Money talks...and El Chapo walks
The title of Nuno's latest piece is "La Fuga Del Chapo 'Con Dinero Baila El Perro.'"
That loosely translates as "The Escape of El Chapo, 'Money Talks.'"
Perhaps a liberal translator would add: "And El Chapo Walks."
More precisely, El Chapo (a diminutive phrasing for "Shorty") escaped through tunnels apparently dug for him underneath the prison.
As of late this week, Nuno's newest ballad garnered 160,000 views on YouTube.
That's a far cry from his earlier ballad about Guzman's capture in 2014, "La Captura Del Chapo (Sera Verdad?)," which received more than 2 million views on YouTube.
That title now seems prescient: "The Capture of El Chapo (Will It Be Real?)"
For purposes of comparison, the most popular corrido about Guzman's second escape collected more than 473,000 views on YouTube as of late this week.
El Chapo 'is a terrible criminal'
As impressive as those numbers may be for songwriters, not everyone tunes in to a ditty about a murderous drug lord.
Guzman ought not be glorified nor mythologized, according to law authorities and others who studied Guzman's multibillion-dollar global drug ring.
"People say it was epic, the escape was epic. It's amazing. It's incredible, like El Chapo was a hero.... It's not true. This guy is a terrible criminal," said Mexican investigative journalist Annabel Hernandez,
who has written about cartels in the book "Narcoland: The Mexican Drug Lords and Their Godfathers" and has been the target of death threats.
Indeed, some narcocorridos portray Guzman as a Robin Hood figure who rose from poverty.
Nuno acknowledges the controversy over such celebratory corridos.

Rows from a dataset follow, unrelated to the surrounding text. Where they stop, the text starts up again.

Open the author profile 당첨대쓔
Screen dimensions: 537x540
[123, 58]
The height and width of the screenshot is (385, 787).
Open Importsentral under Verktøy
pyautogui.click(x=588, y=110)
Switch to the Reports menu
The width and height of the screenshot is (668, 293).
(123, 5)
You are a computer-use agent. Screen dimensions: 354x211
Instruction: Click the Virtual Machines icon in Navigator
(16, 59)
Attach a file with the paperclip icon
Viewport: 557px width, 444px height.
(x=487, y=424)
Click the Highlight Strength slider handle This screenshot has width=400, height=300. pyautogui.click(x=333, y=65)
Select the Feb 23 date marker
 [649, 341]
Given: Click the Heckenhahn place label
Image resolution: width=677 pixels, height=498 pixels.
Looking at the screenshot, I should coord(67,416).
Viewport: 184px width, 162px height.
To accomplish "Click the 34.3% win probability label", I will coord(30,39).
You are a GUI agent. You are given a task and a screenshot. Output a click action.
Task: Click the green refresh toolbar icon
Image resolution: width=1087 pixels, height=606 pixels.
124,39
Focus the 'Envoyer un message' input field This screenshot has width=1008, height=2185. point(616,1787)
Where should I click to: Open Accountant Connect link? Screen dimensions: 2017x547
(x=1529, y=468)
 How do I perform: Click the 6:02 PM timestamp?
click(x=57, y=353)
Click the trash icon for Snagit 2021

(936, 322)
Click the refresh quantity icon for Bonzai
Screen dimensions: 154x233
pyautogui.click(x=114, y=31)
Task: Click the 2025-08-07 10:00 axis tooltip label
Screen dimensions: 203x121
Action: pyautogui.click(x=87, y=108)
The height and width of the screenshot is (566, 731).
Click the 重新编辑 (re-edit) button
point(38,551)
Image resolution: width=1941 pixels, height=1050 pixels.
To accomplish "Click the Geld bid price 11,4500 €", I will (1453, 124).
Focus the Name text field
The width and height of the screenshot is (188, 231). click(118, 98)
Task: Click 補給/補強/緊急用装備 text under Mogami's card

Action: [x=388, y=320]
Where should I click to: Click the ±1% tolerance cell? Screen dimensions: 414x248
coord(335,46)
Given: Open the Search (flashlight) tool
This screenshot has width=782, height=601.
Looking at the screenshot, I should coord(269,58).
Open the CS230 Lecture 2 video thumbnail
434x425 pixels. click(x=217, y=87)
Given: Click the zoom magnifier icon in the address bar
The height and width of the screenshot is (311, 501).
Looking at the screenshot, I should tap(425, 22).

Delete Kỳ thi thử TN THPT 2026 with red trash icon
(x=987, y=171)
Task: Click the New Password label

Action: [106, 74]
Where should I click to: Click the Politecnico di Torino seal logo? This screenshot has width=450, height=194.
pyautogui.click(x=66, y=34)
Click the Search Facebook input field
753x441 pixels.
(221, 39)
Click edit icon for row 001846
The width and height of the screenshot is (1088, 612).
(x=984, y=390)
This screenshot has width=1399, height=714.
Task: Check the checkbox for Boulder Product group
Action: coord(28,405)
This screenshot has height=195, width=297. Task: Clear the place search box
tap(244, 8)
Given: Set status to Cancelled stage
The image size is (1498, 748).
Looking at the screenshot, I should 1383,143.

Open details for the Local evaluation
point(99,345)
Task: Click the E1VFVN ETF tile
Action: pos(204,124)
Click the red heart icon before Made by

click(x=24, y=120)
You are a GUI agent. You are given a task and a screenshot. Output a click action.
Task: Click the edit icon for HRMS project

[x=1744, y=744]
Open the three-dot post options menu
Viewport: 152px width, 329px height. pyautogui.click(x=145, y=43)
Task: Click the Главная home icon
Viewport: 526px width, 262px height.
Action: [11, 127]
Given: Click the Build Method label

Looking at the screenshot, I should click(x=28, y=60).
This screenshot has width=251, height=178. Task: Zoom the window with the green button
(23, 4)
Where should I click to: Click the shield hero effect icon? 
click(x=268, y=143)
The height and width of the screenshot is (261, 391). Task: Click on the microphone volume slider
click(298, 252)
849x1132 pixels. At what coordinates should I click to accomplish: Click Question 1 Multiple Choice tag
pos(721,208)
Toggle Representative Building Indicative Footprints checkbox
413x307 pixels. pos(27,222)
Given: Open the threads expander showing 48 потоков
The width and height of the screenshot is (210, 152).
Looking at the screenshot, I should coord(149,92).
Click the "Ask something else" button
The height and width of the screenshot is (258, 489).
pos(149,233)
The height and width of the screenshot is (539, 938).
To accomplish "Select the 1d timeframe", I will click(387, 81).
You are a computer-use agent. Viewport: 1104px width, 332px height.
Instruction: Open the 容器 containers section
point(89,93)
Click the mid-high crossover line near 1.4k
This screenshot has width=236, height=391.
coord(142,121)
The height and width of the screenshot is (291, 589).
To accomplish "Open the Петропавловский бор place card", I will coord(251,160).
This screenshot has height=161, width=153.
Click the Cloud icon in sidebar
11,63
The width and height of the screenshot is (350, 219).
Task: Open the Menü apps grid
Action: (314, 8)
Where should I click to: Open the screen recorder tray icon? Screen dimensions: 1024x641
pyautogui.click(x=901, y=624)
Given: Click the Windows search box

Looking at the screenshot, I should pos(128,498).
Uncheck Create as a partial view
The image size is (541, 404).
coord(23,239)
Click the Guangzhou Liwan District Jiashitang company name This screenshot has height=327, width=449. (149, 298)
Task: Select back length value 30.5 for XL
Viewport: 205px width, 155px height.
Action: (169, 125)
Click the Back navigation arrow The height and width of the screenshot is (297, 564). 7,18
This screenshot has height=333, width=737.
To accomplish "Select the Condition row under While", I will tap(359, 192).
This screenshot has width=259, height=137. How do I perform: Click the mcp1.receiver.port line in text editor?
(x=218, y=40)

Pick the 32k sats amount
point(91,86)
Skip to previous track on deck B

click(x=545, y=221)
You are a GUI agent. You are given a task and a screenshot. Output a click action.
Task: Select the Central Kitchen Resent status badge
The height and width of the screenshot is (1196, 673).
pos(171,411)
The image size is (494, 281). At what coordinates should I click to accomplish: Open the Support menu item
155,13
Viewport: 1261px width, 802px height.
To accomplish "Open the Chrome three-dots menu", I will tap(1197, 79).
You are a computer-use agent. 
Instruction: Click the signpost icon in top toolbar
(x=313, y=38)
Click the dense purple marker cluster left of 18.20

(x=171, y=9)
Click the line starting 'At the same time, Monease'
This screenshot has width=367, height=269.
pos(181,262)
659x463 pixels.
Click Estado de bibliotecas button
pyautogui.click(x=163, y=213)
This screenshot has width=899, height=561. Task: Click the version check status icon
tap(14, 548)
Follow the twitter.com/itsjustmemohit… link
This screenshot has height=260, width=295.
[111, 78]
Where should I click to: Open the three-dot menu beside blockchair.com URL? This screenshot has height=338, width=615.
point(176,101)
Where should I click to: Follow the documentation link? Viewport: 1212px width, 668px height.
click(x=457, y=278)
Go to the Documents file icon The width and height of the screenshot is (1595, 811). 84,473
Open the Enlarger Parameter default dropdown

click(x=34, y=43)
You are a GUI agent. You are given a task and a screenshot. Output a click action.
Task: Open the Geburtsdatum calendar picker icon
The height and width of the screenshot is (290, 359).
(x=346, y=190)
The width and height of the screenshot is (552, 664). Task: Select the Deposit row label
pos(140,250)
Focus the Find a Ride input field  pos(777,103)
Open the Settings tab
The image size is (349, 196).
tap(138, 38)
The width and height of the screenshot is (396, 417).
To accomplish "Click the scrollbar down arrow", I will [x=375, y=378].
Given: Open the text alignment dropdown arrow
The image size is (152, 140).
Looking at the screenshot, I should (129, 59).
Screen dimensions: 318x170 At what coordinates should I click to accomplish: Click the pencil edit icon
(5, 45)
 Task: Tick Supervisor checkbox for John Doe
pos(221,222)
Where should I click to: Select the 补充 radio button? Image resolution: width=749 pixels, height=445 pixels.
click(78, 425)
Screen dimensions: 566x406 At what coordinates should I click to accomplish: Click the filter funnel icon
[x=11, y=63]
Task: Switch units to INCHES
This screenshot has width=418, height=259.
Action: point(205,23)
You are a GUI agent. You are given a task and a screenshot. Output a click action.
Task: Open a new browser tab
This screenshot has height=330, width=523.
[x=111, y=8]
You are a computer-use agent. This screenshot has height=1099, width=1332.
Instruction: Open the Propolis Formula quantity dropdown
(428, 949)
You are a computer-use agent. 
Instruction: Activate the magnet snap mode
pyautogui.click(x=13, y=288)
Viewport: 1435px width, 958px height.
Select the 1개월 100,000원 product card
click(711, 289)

When asked about how Guzman's narcoviolence hurts people, Nuno stated: "I don't know about that. I know he helps a lot of people."
Nuno added that his song avoids creating celebrity.
"One thing has nothing to do with the other, honestly," he said. "I don't relate them."
Rather, the 28-year-old musician from Jalisco, Mexico, chronicles what becomes of the cartel leader. Nuno now lives in Fresno, California.
"There's a lot of serious journalists with a lot of prestige, and they do stories every day (about Guzman). Then I say, why can't I?" Nuno said. "But I sing it, and that's what people want to hear. And it's not like the words of the song say something bad."
Adrenaline of narcocorrido concert
Audiences love a well-composed narcocorrido that tells an entertaining story.
Nuno enjoys telling it.
"When I sing those types of corridos, I like them because of the adrenaline," Nuno said. "The people like them, and I am one of those type of people that say, give the people what they ask for."
In fact, the opening verses of Nuno's new song speaks to how money can buy just about anything and how Guzman tells his new prison guards that he will be leaving them soon enough:
"Mirando uno con el otro se reian. Tal vez de mi, se burlaban. Tal vez se reian de nervios. O tal vez en mis palabras nunca creyeron."
Translation: "Looking at one another, they laughed. Perhaps they mocked me. Perhaps they laughed nervously. Or perhaps they never believed my words."
If the song adds to Guzman's mythology, perhaps it's to El Chapo's legendary elusiveness.
"It talks about that even though he was behind bars, he had the power to escape," Nuno said.